𝟭𝟰 ❦ silver bracelet in the photo

66 10 26
                                    










14. BÖLÜM FOTOĞRAFTAKİ GÜMÜŞ BİLEKLİK


ruelle ♫ secrets and lies.






Kapının önündeki anlamsız bakışmalar, neredeyse sonsuz bir döngü halini almak üzereyken Jennie sessizliğine noktayı koyarak bu saçmalığa bir son verdi. "Senin ne işin var burada? Davet edilmediğin yerlere gelmek yeni hobilerinin arasında sanırım?" Sesinin tonundan ve mimiklerinden beni burada görmekten hiçbir şekilde memnun olmadığı anlaşılıyordu. Takındığı tavır sürpriz de olmamıştı.

Dudaklarımı ona cevap vermek için araladığım sırada Jennie'nin arkasındaki yerini edinen Jungkook, benden önce davranmış, farkında olmasa bile sahip olduğum enerjiyi idareli olarak kullanmam gerektiği konusunda beni uyarmıştı. "Ben davet ettim, sevgili üvey kardeşim."

Dudaklarını Jennie'nin yanağına doğru usulca bastırdı, ardından ekledi. "Verdiğin tepkiye bakılırsa eğer kendilerini aramıza davet ederek ne kadar doğru bir karar aldığımı bana kanıtlamış bulundun."

Jennie, Jungkook'un öptüğü yanağını elinin tersiyle arka arkaya sildi. Bunu yaparken yüzünü buruşturması, kendisinden hiçbir şekilde hazzetmediğini doğrulamaya tek başına yeterken sahip olduğu tüm gücü onu omzundan ittirmek için kullandı. Ardından işaret parmağını Jungkook'a doğru sallayarak sıklıkla olduğu gibi tehditlerini esirgemedi.

"En ufak bir tatsızlık çıkarsa eğer seni de onlarla birlikte kapının önüne koyarım, uyarmadı deme." Jungkook'un yüzündeki gülümsenin yerini, insanın içini ürpertmeye yetecek bir ciddiyet aldığında kendisine doğru sallanan işaret parmağını avucunun içinde sıkıştırdı ve geri adım atmamakta kararlı olduğunu belli etti.

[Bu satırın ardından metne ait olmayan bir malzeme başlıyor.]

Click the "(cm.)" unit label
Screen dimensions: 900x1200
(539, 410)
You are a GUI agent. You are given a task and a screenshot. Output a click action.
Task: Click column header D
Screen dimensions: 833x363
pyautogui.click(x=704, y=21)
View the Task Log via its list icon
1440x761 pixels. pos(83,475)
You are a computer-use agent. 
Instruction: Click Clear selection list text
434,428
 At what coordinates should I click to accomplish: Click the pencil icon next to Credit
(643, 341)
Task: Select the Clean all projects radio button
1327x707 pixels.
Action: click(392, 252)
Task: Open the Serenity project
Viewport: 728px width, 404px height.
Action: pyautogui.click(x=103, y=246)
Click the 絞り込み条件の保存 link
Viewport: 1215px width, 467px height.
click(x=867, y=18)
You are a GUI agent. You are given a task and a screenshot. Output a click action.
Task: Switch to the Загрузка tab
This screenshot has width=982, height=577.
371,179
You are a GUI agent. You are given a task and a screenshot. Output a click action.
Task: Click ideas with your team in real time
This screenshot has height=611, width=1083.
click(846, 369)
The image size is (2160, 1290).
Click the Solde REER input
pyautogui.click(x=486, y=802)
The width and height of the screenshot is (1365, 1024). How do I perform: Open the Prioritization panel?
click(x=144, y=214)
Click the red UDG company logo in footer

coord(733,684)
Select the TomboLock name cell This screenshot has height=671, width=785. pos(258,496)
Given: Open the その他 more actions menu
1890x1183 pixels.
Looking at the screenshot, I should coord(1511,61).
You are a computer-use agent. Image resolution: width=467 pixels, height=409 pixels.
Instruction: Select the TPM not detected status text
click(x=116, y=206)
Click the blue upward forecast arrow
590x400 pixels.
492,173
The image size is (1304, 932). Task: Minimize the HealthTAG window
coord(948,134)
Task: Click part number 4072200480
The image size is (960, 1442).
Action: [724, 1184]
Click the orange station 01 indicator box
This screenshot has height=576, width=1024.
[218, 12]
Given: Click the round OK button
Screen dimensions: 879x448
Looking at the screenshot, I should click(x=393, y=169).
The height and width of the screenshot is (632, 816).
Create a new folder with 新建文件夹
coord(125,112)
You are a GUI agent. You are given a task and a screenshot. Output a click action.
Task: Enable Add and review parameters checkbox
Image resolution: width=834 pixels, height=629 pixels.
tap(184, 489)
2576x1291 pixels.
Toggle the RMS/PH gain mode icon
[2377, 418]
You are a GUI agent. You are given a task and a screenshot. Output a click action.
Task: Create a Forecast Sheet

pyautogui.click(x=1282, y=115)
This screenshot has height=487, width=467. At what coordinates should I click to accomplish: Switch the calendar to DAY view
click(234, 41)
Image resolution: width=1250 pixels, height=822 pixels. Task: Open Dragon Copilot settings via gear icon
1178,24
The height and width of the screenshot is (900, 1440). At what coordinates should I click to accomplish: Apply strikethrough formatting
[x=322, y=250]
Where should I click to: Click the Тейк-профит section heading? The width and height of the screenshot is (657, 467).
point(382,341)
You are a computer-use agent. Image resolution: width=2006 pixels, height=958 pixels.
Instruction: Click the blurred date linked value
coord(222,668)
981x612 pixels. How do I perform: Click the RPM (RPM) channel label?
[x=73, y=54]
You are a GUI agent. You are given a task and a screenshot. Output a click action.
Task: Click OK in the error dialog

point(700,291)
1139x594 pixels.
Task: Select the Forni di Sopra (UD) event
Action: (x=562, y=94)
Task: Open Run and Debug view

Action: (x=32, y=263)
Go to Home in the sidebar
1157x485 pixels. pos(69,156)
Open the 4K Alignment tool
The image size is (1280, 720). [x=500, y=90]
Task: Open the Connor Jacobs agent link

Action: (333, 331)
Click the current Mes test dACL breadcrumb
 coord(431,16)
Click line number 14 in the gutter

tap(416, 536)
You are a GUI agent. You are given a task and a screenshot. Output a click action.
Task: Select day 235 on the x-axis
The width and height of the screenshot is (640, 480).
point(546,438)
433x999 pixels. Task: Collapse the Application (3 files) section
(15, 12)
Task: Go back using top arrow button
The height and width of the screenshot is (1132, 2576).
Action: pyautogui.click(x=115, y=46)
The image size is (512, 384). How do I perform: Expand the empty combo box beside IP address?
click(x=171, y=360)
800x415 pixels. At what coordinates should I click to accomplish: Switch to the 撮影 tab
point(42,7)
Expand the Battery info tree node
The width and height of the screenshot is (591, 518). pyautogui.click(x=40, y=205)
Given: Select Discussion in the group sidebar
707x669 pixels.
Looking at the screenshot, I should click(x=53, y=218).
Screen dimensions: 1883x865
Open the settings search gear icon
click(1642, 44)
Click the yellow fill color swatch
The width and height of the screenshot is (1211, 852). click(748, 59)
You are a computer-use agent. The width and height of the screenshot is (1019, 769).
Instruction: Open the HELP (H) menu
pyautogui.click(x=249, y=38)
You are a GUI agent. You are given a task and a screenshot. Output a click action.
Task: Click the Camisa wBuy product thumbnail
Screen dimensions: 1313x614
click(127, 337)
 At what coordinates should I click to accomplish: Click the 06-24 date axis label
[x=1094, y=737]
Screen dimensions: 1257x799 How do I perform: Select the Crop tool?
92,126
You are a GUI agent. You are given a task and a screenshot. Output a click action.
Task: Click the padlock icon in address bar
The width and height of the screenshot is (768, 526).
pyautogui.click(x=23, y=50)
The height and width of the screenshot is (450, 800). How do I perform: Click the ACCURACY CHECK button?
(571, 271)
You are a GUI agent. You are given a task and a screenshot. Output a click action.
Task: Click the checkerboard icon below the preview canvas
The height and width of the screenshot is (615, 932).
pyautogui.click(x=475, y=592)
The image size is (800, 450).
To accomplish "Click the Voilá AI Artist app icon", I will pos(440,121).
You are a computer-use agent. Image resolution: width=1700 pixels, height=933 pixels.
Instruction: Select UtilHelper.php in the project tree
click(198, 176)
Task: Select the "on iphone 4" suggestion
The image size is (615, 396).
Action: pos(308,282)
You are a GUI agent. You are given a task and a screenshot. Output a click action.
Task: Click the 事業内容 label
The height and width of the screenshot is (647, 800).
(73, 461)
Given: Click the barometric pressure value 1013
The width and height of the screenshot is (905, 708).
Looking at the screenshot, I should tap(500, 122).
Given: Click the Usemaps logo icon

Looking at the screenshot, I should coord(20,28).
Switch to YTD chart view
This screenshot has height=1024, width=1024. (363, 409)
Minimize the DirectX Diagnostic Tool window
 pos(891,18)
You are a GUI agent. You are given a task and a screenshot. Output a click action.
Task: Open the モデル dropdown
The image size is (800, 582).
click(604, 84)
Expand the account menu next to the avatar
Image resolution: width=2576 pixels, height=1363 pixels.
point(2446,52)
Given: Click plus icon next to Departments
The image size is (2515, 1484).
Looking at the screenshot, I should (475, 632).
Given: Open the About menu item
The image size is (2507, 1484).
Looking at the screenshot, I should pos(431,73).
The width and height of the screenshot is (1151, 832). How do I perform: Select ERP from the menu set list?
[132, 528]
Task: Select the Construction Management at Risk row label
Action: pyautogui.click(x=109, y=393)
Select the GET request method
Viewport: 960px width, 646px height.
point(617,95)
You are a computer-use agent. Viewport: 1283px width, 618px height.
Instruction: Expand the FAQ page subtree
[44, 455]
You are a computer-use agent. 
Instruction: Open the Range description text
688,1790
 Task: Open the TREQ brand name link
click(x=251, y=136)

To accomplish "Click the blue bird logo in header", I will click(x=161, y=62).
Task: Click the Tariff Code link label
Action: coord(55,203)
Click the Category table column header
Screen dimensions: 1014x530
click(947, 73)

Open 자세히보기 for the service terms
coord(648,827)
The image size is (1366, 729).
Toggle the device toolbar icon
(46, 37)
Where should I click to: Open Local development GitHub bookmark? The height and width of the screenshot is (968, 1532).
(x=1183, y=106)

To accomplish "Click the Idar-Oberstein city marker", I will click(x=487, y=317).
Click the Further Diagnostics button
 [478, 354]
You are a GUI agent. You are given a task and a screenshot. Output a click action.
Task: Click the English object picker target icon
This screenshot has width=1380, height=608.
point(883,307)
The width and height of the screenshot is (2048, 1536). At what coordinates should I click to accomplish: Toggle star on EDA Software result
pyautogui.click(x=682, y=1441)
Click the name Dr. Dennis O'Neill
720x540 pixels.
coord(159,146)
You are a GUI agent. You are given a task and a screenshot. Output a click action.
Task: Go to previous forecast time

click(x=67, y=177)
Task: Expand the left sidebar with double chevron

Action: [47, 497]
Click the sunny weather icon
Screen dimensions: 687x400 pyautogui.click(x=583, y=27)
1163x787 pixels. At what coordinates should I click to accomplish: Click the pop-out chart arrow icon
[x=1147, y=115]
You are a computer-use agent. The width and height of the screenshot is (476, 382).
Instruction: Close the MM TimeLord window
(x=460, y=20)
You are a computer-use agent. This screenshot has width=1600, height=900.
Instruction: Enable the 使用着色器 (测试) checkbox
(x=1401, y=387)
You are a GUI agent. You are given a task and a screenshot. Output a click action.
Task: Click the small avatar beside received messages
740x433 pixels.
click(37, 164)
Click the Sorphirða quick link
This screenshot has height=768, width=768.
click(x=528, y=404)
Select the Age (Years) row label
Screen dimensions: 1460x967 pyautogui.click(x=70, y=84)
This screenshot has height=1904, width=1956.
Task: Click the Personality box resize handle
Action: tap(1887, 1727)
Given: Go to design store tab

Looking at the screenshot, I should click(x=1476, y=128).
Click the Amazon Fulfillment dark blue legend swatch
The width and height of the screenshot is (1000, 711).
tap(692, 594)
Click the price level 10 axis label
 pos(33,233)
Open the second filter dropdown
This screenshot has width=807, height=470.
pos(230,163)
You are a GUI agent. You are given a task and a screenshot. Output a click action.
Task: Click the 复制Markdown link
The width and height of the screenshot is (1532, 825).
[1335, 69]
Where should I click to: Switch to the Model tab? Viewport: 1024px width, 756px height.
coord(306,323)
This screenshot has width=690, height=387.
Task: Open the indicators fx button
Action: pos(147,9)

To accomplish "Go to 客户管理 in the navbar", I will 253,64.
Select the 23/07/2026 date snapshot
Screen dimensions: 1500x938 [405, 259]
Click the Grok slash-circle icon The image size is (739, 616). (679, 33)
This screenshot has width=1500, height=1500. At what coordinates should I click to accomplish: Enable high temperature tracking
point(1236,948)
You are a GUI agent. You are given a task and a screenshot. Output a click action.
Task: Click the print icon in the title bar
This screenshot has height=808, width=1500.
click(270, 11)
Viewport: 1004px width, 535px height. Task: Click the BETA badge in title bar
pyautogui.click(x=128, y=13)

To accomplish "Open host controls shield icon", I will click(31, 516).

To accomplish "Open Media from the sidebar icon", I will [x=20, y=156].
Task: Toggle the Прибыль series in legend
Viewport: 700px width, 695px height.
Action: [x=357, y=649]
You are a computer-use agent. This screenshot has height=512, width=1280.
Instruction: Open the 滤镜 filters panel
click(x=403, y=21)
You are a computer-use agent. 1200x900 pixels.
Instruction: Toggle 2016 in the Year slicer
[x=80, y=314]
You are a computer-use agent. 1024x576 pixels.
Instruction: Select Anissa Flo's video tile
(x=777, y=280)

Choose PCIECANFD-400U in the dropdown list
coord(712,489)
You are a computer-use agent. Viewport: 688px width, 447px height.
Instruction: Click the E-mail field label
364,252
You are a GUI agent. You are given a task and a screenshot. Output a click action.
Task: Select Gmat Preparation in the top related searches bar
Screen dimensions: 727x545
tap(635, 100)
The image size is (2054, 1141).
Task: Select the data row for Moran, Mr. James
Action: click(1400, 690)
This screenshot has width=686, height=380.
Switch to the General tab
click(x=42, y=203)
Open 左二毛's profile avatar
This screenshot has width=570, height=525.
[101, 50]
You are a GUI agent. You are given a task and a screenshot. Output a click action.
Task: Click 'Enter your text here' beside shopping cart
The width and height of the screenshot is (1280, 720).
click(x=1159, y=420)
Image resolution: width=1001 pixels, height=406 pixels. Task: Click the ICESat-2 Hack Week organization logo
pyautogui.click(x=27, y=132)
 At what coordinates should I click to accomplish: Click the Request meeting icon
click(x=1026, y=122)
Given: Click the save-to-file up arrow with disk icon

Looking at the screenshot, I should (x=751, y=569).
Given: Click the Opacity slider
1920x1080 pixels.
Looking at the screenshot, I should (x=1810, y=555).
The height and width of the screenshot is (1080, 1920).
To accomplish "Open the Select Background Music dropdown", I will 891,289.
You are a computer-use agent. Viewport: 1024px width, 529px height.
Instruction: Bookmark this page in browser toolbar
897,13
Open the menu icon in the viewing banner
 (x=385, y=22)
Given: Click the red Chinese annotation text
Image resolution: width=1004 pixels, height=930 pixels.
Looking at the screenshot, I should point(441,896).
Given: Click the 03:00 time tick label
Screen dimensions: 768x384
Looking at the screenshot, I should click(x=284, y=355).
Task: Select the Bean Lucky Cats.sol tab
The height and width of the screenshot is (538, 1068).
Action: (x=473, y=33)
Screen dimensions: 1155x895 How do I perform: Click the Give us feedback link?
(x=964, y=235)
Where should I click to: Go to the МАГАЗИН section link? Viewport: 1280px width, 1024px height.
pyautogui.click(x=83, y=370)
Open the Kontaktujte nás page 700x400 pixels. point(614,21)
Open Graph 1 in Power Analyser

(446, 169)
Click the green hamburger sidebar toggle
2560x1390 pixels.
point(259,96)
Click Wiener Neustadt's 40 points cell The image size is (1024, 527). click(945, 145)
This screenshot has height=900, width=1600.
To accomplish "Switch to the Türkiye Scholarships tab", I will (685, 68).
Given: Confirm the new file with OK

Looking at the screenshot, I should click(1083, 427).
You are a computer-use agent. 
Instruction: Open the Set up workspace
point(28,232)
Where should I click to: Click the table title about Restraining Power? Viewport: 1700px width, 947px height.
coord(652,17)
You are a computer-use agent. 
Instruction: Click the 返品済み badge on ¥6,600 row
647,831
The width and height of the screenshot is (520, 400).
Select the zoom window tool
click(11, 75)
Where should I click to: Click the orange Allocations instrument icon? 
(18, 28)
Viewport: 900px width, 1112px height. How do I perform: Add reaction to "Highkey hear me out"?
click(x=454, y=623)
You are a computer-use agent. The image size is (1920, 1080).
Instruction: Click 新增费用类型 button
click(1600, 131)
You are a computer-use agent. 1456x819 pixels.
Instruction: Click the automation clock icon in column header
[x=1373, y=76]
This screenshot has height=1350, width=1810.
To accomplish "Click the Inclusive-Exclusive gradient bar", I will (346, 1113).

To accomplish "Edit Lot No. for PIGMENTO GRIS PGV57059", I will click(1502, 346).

"Sen annen ile buraya yerleşmeden önce burası benim ve babamın eviydi. Dağdan gelip de bağdakini kovamazsın. Senin altı boş tehditlerin bana sökmez, üvey kardeşim." Her ne kadar dişlerini sıkarak ses tonunu mümkün olduğunca kontrol etmeye çalışsa da başarılı olamamıştı, zira dilinden akan zehrin her bir harfini duymuştum.

Jennie, işaret parmağını Jungkook'un avucunun arasından bir hışımla kurtardı. Ona laf yetiştiremeyeceğini anlayınca hıncını omzunu sertçe omzuna çarparak çıkardı. Ardından arkasına dahi bakmadan içerideki kalabalığın arasına karışmakta gecikmedi.

Jungkook ise birkaç saniye öncesinde aralarında tartışma yaşanmamış gibi dudaklarına samimi bir gülümseme yerleştirmiş, Jennie'nin aksine bizi tatlı bir misafirperverlikle karşılamıştı. "Siz onun kusuruna bakmayın. İçeri geçin ve gülmekten çeneniz ağrıyana kadar eğlenin."

Cümlelerini sonlandırdıktan sonra kapının kenarından hafifçe geriye doğru çekilerek geçmemiz adına yeterli bir alan tanıdı. Taehyung, mesajı çoktan almış olmalıydı ki sandalyemden ittirerek beni içeriye doğru yönlendirdi. Tam o sırada Jungkook ile göz göze gelmiş, ona teşekkür yerine geçebilecek bir tebessüm sunduktan sonra dudaklarımın arasından dökülen kelimeler sayesinde ses tonumu duymasına müsaade etmiştim.

"Onun kusuruna bakmayışım ilk değil ne de olsa. Yüksek ihtimal son da olmayacak. Başkalarının eylemleri yüzünden utanmana gerek yok."

Arkamızdan gelen Jisoo, sol tarafımdaki yerini edindiğinde birlikte içerideki kalabalığa doğru ilerlemiş, yanından geçtiğimiz her davetlinin kafasını 180 derece döndürüp bana küçümsercesine bakması sürpriz olmamıştı. Her ne kadar bu sergileyeceğim şovun bir parçası olsa da sanki hayatlarında ilk defa engeli olan birini görüyorlarmış gibi tepki vermeleri, hiçbir şekilde hoşuma gitmemişti.